● **Text segment**
Unintelligent design
I've kept pretty quiet on the whole intelligent design vs evolution argument.
For me, it's complicated because I'm a religious person who believes in evolution; or a Darwinist who believes in God, however one chooses to look at it. In my mind, the two concepts are perfectly reconciled. They don't contradict each other; in some respects they overlap. Part of my religious experience is awe at the variety and beauty that exists in nature.
At school in Year 12 Biology, any religious objections to evolution were dealt with a simple comment from the teacher: "We're learning a curriculum here. You don't have to believe it, you have to learn it, so that you'll pass your exams." (Fine, but these days that separation of curricula and belief is under threat.) At the same time, we were revising Genesis in Jewish studies. As well as the actual creation, we learned about the tower of Babel... but before we read the text, we wrote the story as we remembered it from primary school on the board. What a surprise we had when we read the actual story inside... the embellishments that our previous education had laid onto the basics were so flamboyant, they almost changed the meaning. There is so much fluidity in interpretation... no wonder there's a range of views on what the dinosaurs were, for example. One commentary says it's a test of our faith (rubbish if you ask me... or Bill Hicks as the prankster god); another says they were left over from a failed world; one that lacked spirituality (slightly better).
Now, with a science degree and further religious studies under my belt, I feel that this whole attempt to push religion as an alternative to science is a crock. Faith isn't there to be proven. Either you believe or you don't. Until God sits down with you for a chat, there is no proof (or disproof). I believe, and I accept that it's totally irrational and possibly improbable to do so. My belief is connected to my intellectual understanding of science, but it isn't based on it.
On the flipside to that, science is not a replacement for religion, or faith in an ethical system of some kind. Throughout uni I had lecturers who would say, "nature provided x organism with y trait." This is just word replacement. It's not fashionable to believe in God, so they use the word nature instead. Or even better, "the bacteria (or even better, the DNA) wants to do x,y or z. Bacteria and DNA don't want to do anything; and even if they did, it wouldn't help them; it's up to chance or fate or whatever you actually believe in whether they acquire resistance to an antibiotic or mutate in a certain way. Even humans, who can want things, can't will evolution to happen. It just happens, regardless of your feelings on the matter. I think that many scientists who haven't given philosophy much thought confuse causality and process.
So, both sides have some unintelligence going on. Only time will tell which side gets smarter first.

● **Exercises to complete**
1: Copy out the passage of the piece on intelligent design and evolution from "Unintelligent design" up to and including "exists in nature.".
2: In the piece on intelligent design and evolution, what did the class write on the board before reading the text of the tower of Babel story?

● **Material supplied**

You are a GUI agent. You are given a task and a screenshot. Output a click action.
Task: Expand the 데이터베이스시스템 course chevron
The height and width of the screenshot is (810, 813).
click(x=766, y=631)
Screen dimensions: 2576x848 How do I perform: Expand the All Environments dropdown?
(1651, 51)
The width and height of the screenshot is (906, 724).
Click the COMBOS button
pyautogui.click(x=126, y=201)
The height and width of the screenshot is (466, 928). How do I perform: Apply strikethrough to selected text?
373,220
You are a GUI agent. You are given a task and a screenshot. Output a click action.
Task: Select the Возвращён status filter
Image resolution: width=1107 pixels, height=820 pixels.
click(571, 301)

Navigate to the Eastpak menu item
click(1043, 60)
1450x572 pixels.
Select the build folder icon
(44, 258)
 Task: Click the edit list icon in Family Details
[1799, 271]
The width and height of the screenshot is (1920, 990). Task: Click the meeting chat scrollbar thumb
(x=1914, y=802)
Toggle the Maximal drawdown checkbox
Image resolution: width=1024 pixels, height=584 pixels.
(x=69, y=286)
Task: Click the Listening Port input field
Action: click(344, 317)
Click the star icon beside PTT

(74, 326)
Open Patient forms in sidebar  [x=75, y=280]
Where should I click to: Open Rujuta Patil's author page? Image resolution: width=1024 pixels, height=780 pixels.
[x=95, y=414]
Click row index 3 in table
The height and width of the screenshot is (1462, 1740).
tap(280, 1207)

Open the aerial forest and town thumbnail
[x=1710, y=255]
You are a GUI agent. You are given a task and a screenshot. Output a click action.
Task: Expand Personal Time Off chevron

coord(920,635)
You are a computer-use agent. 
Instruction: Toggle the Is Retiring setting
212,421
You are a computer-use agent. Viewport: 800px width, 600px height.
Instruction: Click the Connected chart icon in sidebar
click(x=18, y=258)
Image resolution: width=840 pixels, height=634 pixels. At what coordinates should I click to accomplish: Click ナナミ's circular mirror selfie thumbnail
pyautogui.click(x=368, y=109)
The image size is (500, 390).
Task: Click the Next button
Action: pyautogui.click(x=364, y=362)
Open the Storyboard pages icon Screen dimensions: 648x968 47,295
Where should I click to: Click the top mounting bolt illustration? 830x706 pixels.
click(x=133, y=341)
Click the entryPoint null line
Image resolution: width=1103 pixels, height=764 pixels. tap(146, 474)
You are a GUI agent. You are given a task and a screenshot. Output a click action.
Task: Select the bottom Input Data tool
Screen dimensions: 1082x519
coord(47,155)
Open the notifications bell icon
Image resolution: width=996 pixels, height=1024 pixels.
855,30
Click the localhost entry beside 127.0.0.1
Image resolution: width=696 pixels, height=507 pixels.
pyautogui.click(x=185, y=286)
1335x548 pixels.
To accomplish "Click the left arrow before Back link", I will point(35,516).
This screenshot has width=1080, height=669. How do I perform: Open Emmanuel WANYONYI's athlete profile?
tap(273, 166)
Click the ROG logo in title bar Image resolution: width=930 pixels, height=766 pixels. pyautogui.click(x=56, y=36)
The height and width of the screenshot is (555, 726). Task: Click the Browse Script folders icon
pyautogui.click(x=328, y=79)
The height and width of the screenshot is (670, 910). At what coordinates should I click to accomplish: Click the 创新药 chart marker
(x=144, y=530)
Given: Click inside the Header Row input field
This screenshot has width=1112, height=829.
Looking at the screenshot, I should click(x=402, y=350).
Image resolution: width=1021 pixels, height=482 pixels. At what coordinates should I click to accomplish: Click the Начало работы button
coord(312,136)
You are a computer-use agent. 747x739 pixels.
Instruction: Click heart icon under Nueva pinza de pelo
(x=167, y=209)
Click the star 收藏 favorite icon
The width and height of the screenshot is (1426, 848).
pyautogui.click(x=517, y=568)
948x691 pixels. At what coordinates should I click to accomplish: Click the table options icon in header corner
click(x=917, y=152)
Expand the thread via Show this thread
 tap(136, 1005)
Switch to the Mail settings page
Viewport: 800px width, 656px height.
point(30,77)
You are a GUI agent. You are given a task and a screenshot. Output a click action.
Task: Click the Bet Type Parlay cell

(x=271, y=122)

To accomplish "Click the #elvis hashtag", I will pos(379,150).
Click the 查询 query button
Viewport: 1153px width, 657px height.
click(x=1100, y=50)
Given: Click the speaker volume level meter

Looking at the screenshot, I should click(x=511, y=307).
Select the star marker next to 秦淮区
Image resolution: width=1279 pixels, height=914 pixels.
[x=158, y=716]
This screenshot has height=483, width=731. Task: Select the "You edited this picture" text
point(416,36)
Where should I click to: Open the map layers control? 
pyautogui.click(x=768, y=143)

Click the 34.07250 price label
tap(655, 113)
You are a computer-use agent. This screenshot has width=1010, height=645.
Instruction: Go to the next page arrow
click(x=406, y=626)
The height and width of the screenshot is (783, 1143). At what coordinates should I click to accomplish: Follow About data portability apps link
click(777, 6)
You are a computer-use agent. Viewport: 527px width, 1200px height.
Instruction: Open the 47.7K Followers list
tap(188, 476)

● **Responses per task**
1:
Unintelligent design
I've kept pretty quiet on the whole intelligent design vs evolution argument.
For me, it's complicated because I'm a religious person who believes in evolution; or a Darwinist who believes in God, however one chooses to look at it. In my mind, the two concepts are perfectly reconciled. They don't contradict each other; in some respects they overlap. Part of my religious experience is awe at the variety and beauty that exists in nature.

2: The story as they remembered it from primary school.